Exemplos extremos de status de propriedade feminina revelam a extensão desse problema.
- Mulheres jovens passam mutilação genital feminina (MGF) como ritual cultural para garantir a castidade, a causa próxima. A castidade, em si, é uma questão de propriedade, um esforço para proteger a propriedade exclusiva do homem. (A virgindade também: um sinal de que a propriedade é nova e não utilizada. A mulher perde valor após um único encontro sexual da mesma forma que um carro novo se transforma em usado quando o comprador o dirige para fora do estacionamento da concessionária, mesmo com apenas um quilômetro adicionado ao hodômetro.) A MGF degrada as mulheres ao status de animais domésticos, como gatos esterilizados para evitar gestações indesejadas ou garanhões castrados para criar capões mais manejáveis. Do ponto de vista da propriedade, a FGM pode ser considerada "manutenção preventiva".
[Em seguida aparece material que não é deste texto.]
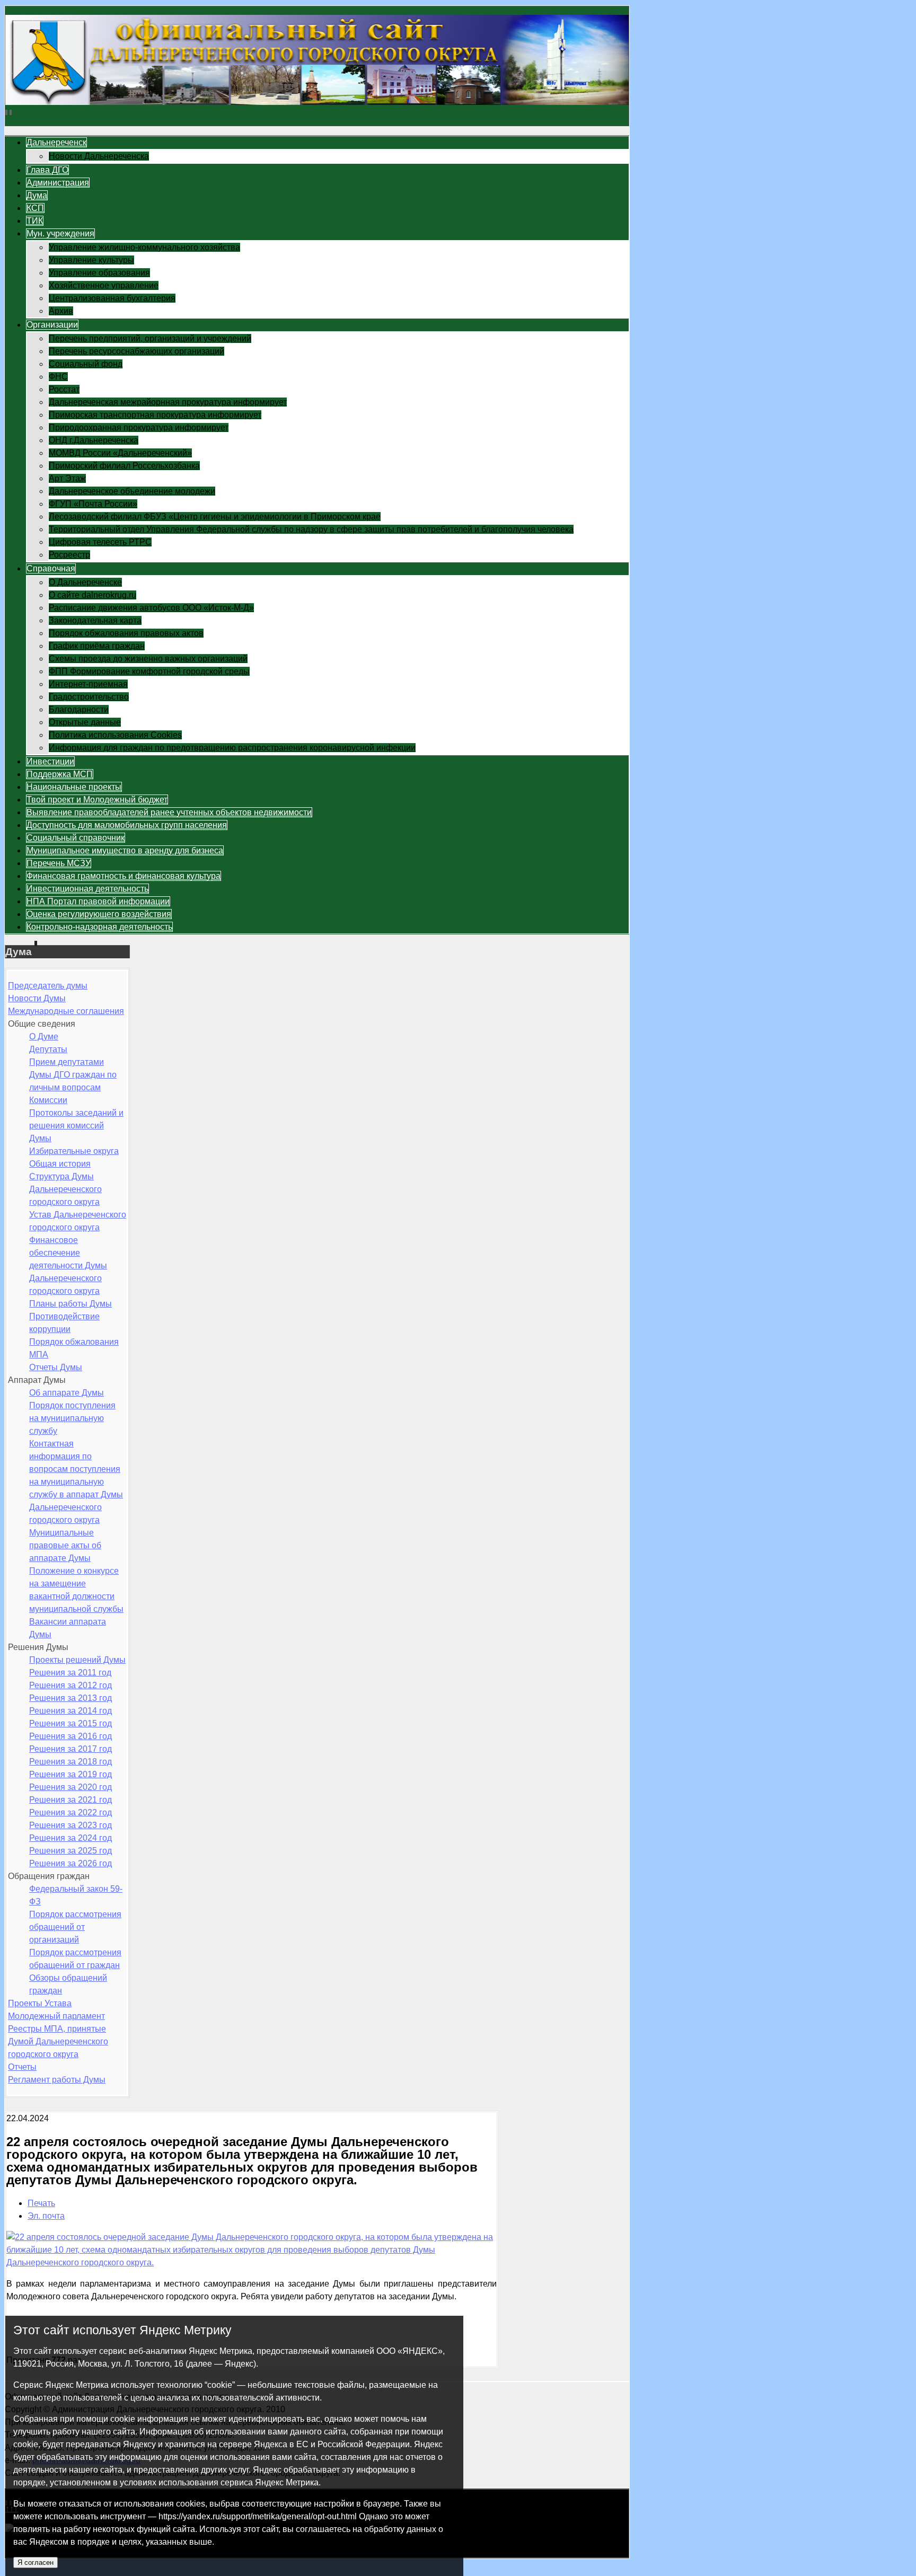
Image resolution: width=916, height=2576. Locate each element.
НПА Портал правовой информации (98, 901)
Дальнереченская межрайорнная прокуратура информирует (168, 402)
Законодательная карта (95, 620)
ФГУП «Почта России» (93, 503)
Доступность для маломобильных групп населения (127, 825)
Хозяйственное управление (103, 285)
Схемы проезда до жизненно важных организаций (148, 658)
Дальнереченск (56, 142)
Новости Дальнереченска (99, 156)
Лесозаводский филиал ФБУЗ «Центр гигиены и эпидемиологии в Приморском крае (215, 516)
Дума (37, 195)
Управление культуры (91, 259)
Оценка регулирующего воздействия (99, 914)
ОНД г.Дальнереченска (93, 440)
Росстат (64, 389)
- No tráfico sexual, milhões de mulheres são capturadas por meio de fraude ou força e então mantidas como concubinas ou escravas ou alugadas - prostituídas - como uma propriedade comercial lucrativa. A prostituição e a pornografia são empreendimentos comerciais altamente lucrativos que dependem de “produtos” femininos como seu estoque.
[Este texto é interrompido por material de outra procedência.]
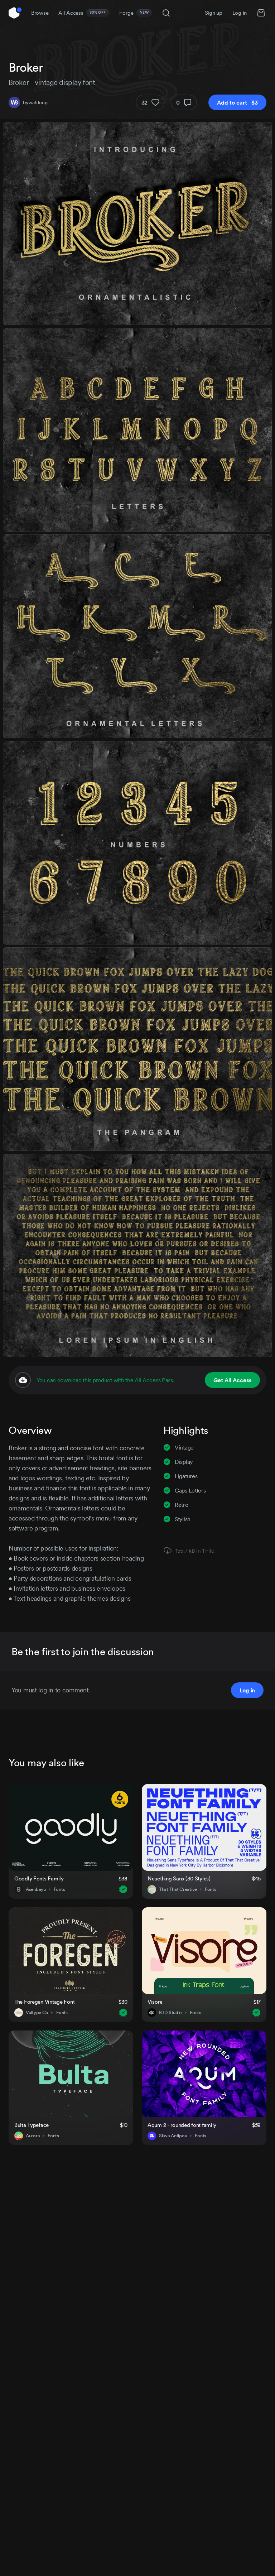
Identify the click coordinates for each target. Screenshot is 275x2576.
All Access (82, 12)
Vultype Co (37, 2012)
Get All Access (232, 1380)
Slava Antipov (173, 2135)
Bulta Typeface (31, 2124)
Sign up (213, 12)
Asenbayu (36, 1889)
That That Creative (178, 1889)
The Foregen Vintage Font (44, 2001)
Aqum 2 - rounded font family (182, 2124)
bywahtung (35, 102)
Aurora (33, 2135)
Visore (155, 2001)
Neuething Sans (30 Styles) (179, 1878)
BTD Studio (170, 2012)
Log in (239, 12)
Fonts (59, 1889)
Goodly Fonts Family (39, 1878)
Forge (134, 12)
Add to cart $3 (237, 102)
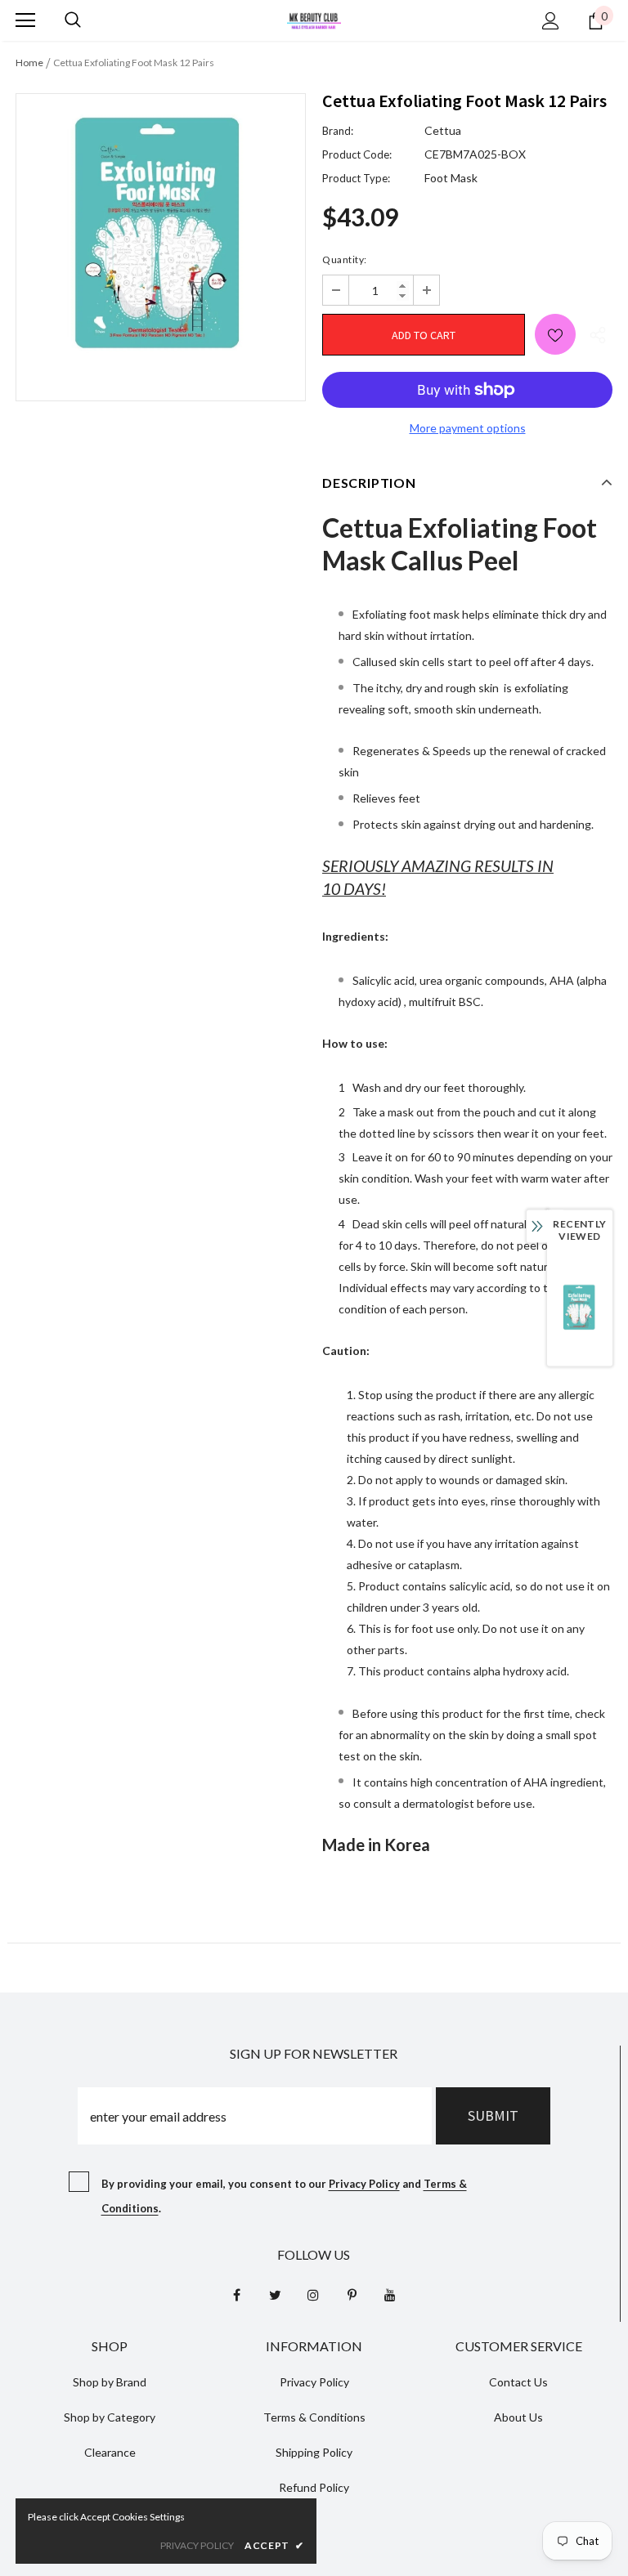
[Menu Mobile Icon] (25, 20)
- O crime de estupro praticamente não é relatado, em parte por causa do mesmo estigma social de "propriedade danificada". Em termos de status de propriedade, o estupro é comparável ao roubo de carro ou roubo à mão armada, um exercício de poder por um perpetrador que deseja algo que de outra forma não poderia ter, com consequências mais sérias e devastadoras.
- Finalmente, assassinos em série usar mulheres como objetos (propriedade roubada) para satisfazer suas fantasias sexuais sádicas. Embora raros, seus crimes são sensacionalizados nas notícias e na ficção e, portanto, ganham uma influência mais importante nas atitudes culturais do que de outra forma.
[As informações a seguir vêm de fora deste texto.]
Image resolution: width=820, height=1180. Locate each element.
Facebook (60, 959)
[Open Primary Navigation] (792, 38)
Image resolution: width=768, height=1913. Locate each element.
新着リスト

Mas não é necessário que esses exemplos extremos reconheçam as qualidades degradantes e perigosas do status de propriedade na sociedade “esclarecida” de hoje. Anjali Dayal, um professor de relações internacionais da Fordham University, em um artigo recente, descreve a luta diária que o status de propriedade convida:
A estrutura da violência cotidiana contra as mulheres se reflete nas ameias que construímos para nos proteger: as pequenas acomodações, as coisas que você faz reflexivamente para evitar que se machuque enquanto anda por aí, todas as maneiras sutis de se proteger de ficar sozinho com alguns homens em escritórios e outros homens em carros e todos os homens desconhecidos em grandes edifícios vazios; alguns dos homens que você conhece; os homens estranhos que você não conhece; cada escada escura ... a voz gritando com você em uma reunião, porque como você ousa falar; o conhecimento constante de que seu tempo é pesado de forma barata e seu trabalho sempre será descontado, então você terá que fazer o dobro dele; cada táxi que você já pegou em vez de andar pelo parque; cada vez que você ignora o comentário obsceno de um homem na rua ou em um bar ou em uma festa, porque quem sabe o que ele fará se você atacar ... mil transgressões tão pequenas e tão regulares que você nunca nomeie-os para qualquer pessoa, mesmo quando você critica a desigualdade estrutural, mesmo quando você trabalha para promover uma agenda feminista, porque é assim que a vida é.
A próxima parte deste artigo discutirá as consequências contemporâneas da condição de propriedade das mulheres.
Clique aqui para ler a Parte 3 desta série.